La Terrasse

"La culture est une résistance à la distraction" Pasolini

Théâtre - Critique

Debout dans la mer

Debout dans la mer - Critique sortie Théâtre
Légende photo : Jeanne Champagne rend un bel hommage poétique et salé à Anita Conti.

Publié le 10 janvier 2008

Jeanne Champagne adapte Racleurs d’océans d’Anita Conti, la Dame de la Mer, pionnière de l’océanographie, et guide la jeune Gwénaëlle David en un spectacle poétique et vibrant.

Très tôt partagée entre ses deux passions, la mer et les livres, Anita Conti, née à l’aube du vingtième siècle, le traversa en pionnière de la vie maritime. Entre les morutiers et les saleurs perdus dans le brouillard de Terre-Neuve et les chalutiers des eaux chaudes de l’Afrique, seule au milieu des travailleurs de la baille au courage et à l’esprit de camaraderie desquels elle rend un affectueux hommage, elle a arpenté tous les océans et côtoyé tous ceux qui en exploitent les ressources, s’insurgeant contre les excès et les gaspillages de la pêche et imaginant des alternatives au pillage systématique, militant pour l’aquaculture et le développement durable dès les années 60. Jeanne Champagne a choisi, parmi les témoignages ethnographiques précieux de la dame au Rolleiflex, des extraits de Racleurs d’océans qu’interprète Gwénaëlle David, jeune comédienne au visage pur et serein évoquant Brancusi, que l’exaltation dont le texte est porteur vient éclairer comme de l’intérieur.

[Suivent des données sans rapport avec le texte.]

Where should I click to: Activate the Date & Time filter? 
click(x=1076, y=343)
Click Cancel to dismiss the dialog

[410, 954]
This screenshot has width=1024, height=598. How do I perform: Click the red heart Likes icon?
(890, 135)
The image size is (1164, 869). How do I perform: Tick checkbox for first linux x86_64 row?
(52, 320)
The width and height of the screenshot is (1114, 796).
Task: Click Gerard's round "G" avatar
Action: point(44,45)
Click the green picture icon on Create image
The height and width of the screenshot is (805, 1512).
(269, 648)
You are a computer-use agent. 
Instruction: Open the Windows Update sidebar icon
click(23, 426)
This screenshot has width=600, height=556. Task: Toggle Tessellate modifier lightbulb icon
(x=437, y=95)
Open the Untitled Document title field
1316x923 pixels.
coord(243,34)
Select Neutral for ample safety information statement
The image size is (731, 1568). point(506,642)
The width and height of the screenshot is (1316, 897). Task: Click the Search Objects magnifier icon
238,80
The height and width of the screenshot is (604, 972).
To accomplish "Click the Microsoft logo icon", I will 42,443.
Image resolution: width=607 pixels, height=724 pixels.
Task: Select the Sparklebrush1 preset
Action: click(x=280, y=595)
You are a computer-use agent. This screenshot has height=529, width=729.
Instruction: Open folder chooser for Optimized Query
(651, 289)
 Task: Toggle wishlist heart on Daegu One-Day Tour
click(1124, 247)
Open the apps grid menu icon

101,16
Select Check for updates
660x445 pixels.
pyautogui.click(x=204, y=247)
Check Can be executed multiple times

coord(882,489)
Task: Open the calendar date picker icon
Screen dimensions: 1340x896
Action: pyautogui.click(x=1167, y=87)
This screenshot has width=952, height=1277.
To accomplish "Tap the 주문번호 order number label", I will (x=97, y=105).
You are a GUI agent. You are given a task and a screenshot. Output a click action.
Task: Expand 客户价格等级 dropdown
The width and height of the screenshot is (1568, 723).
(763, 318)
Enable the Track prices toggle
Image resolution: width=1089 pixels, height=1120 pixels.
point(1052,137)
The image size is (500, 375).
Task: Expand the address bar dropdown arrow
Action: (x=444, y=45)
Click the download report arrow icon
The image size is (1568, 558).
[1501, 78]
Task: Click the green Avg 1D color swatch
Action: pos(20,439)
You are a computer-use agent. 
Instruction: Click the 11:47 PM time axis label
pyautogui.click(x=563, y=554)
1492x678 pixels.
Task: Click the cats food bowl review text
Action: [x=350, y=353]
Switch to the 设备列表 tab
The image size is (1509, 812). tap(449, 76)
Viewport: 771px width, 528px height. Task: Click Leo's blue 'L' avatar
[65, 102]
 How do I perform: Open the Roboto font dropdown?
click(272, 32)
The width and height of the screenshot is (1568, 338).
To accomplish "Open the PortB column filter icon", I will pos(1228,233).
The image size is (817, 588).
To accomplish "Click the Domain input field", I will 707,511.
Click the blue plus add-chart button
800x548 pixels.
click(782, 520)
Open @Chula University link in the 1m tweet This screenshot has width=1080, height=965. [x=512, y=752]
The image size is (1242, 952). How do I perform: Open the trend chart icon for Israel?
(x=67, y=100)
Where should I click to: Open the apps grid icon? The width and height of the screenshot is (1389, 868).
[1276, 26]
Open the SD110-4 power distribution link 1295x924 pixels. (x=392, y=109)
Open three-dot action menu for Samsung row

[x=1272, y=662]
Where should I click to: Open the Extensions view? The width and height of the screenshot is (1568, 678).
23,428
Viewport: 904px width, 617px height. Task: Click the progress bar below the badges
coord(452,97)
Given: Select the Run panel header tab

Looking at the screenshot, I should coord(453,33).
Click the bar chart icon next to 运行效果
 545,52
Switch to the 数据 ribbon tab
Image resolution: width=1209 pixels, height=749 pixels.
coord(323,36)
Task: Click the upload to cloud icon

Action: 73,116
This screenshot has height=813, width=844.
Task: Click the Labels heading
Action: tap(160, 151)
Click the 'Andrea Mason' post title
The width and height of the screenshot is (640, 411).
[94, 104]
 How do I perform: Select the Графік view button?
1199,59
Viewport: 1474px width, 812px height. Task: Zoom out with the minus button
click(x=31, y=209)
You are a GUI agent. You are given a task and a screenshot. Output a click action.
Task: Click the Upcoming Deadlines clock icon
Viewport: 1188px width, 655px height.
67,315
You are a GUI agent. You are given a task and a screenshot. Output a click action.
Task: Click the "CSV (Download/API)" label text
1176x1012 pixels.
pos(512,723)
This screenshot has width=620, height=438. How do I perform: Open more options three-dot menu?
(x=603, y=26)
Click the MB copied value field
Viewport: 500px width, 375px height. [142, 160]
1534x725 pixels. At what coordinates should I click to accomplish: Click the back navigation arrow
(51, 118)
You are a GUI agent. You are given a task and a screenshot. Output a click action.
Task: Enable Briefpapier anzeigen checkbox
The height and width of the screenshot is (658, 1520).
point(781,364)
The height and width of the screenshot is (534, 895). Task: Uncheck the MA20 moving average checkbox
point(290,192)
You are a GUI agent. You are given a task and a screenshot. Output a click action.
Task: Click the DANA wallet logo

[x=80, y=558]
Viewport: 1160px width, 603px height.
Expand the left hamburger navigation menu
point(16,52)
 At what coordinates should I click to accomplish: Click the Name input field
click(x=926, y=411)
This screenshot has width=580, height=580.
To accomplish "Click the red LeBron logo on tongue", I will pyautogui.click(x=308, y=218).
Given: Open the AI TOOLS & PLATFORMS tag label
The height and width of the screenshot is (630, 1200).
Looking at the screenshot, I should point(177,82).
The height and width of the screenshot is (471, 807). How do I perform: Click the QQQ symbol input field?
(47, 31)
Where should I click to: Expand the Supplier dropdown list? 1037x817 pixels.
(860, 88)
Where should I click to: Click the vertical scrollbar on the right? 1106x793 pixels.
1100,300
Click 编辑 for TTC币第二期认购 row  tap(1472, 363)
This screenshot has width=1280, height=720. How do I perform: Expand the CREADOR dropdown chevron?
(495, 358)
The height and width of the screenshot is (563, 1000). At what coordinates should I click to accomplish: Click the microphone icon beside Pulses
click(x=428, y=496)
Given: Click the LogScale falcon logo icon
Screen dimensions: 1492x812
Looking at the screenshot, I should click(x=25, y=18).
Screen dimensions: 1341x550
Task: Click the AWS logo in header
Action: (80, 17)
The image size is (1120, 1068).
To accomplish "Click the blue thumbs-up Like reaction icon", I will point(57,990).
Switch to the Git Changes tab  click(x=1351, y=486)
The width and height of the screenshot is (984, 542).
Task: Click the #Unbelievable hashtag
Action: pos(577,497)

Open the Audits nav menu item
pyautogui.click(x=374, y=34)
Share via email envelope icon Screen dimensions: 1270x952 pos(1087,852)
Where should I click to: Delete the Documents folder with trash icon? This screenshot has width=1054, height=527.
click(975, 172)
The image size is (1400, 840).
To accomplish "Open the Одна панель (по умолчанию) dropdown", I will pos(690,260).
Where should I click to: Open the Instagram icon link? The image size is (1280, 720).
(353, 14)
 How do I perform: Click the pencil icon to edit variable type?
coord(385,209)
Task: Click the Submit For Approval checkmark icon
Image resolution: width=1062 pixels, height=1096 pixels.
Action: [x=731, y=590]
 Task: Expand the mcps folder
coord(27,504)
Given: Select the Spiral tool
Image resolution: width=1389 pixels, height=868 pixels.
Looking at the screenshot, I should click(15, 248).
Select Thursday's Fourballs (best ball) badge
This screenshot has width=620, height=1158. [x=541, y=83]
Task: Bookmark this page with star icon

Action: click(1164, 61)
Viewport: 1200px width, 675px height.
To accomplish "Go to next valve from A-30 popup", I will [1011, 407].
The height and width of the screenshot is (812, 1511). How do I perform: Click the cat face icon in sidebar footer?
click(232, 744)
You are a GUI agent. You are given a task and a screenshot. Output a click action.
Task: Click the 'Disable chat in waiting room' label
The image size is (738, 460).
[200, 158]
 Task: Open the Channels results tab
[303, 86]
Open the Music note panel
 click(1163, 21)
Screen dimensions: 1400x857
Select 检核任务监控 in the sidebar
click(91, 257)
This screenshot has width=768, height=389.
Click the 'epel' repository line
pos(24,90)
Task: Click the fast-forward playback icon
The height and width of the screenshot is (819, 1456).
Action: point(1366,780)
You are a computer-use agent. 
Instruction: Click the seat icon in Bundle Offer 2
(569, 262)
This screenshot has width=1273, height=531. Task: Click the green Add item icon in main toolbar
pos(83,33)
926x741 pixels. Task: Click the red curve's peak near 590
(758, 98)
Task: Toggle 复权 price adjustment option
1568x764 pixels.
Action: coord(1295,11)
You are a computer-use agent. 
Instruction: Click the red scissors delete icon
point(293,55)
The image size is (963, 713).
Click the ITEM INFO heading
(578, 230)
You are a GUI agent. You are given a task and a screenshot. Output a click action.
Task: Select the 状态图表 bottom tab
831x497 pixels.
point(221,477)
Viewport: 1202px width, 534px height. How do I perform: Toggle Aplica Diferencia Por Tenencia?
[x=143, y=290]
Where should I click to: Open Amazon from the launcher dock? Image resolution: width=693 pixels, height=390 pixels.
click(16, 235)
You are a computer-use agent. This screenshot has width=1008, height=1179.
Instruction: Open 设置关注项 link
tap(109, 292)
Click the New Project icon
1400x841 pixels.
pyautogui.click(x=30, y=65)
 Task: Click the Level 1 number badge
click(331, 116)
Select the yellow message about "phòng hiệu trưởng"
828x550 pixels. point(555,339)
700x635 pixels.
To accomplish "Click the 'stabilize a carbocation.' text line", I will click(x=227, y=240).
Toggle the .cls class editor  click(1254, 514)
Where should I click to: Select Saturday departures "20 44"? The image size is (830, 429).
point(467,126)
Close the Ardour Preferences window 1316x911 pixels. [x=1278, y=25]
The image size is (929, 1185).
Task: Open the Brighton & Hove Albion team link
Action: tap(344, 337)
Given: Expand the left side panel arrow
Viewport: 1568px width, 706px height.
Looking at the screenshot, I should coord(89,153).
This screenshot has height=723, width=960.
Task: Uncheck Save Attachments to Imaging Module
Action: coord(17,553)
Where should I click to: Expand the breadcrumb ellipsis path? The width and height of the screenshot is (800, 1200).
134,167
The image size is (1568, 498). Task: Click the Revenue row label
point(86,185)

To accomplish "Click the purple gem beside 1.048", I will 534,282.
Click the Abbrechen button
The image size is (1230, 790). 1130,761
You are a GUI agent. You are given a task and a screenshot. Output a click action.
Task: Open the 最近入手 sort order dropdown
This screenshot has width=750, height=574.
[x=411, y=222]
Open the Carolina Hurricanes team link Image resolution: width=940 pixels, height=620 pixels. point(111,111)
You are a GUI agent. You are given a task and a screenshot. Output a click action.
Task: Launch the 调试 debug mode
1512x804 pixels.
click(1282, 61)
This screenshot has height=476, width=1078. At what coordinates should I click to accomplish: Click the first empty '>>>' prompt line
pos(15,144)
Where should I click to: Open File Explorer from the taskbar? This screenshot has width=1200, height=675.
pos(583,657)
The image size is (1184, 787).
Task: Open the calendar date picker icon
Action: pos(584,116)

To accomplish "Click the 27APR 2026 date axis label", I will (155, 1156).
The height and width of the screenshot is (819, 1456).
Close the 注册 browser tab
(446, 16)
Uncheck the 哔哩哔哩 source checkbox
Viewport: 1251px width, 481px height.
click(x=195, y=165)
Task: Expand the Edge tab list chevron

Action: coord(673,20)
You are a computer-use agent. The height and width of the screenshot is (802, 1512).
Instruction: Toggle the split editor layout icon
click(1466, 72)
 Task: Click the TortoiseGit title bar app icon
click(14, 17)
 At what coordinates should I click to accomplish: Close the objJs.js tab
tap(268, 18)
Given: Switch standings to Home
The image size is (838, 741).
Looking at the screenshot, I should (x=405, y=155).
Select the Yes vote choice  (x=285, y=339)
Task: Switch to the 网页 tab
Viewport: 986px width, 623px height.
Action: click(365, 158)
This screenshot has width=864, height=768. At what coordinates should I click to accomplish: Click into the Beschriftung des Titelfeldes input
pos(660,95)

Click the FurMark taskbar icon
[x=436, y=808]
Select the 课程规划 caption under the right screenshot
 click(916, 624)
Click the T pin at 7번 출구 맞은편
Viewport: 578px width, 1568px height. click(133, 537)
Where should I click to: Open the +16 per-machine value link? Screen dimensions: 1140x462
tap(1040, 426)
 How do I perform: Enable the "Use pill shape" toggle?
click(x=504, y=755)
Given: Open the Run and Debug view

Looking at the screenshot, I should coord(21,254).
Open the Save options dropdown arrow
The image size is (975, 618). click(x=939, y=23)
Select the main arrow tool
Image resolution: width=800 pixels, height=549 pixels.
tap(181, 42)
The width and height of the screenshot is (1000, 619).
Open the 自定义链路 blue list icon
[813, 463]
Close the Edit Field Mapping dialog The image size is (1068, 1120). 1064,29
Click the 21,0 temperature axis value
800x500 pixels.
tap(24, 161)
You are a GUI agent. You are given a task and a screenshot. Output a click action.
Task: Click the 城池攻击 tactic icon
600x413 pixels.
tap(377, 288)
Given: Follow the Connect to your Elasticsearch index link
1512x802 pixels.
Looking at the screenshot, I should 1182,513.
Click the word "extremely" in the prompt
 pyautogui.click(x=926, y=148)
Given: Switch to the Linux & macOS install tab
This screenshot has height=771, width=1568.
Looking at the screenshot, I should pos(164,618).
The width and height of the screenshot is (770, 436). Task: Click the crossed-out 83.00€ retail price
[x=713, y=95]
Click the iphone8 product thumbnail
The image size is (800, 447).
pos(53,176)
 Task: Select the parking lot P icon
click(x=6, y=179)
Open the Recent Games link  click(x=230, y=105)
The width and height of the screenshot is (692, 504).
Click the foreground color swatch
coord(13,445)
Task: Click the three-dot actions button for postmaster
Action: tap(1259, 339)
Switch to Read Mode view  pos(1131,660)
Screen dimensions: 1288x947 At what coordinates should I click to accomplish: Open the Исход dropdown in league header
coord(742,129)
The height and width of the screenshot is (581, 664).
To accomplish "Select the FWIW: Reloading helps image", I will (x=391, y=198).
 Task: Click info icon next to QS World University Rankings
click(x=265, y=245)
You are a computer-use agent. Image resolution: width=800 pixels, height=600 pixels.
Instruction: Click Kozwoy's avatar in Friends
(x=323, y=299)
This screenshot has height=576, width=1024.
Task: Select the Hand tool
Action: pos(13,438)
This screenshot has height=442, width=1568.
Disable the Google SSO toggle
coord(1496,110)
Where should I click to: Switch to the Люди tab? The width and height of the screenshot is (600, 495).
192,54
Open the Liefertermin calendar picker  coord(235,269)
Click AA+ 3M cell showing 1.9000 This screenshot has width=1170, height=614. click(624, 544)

Dire la beauté des choses et la vérité des hommes
 
On suit donc Anita Conti dans son périple septentrional en compagnie des Terre-Neuvas, ces hommes rudes à la tâche venus tirer des eaux froides le trésor précieux sitôt cristallisé dans le sel, la morue, éviscérée et aplatie à la chaîne, dans le silence blanc d’une brume déprimante, au risque des tempêtes et des rencontres terribles avec les icebergs meurtriers. Gwénaëlle David mime l’âpreté des métiers de la mer et investit les espaces ménagés par une scénographie inventive pour recomposer toutes les postures et toutes les figures de l’existence à bord. Le très beau travail de composition sonore de Bernard Valléry, qui ressuscite les bruits et la sérénité océaniques autour de La chanson de Solveig de Grieg, lancinante et poignante, et les lumières de Franck Thévenon, remarquablement équilibrées entre réalisme et onirisme, soutiennent la beauté d’une proposition qui réussit le pari d’une adéquation avec le texte de Conti, qui mêle subtilement évocations poétiques voire lyriques et descriptions minutieuses et confondantes de vérité, dans une langue qui sait embellir la précision technique d’incrustations métaphysiques. Et quand le soleil se lève en vue de Saint-Jean de Terre-Neuve, l’éternité est retrouvée, évidence poétique et marine que Jeanne Champagne illustre de façon réussie en ce beau spectacle.
 
Catherine Robert


Debout dans la mer, d’après Racleurs d’océan, d’Anita Conti ; adaptation et mise en scène de Jeanne Champagne. Du 9 au 20 janvier 2008, tous les soirs à 20h ; le dimanche à 16h ; relâche le 15 janvier. Théâtre du Chaudron, Cartoucherie de Vincennes, Route du Champ de Manœuvre, 75012 Paris. Réservations au 01 43 28 97 04.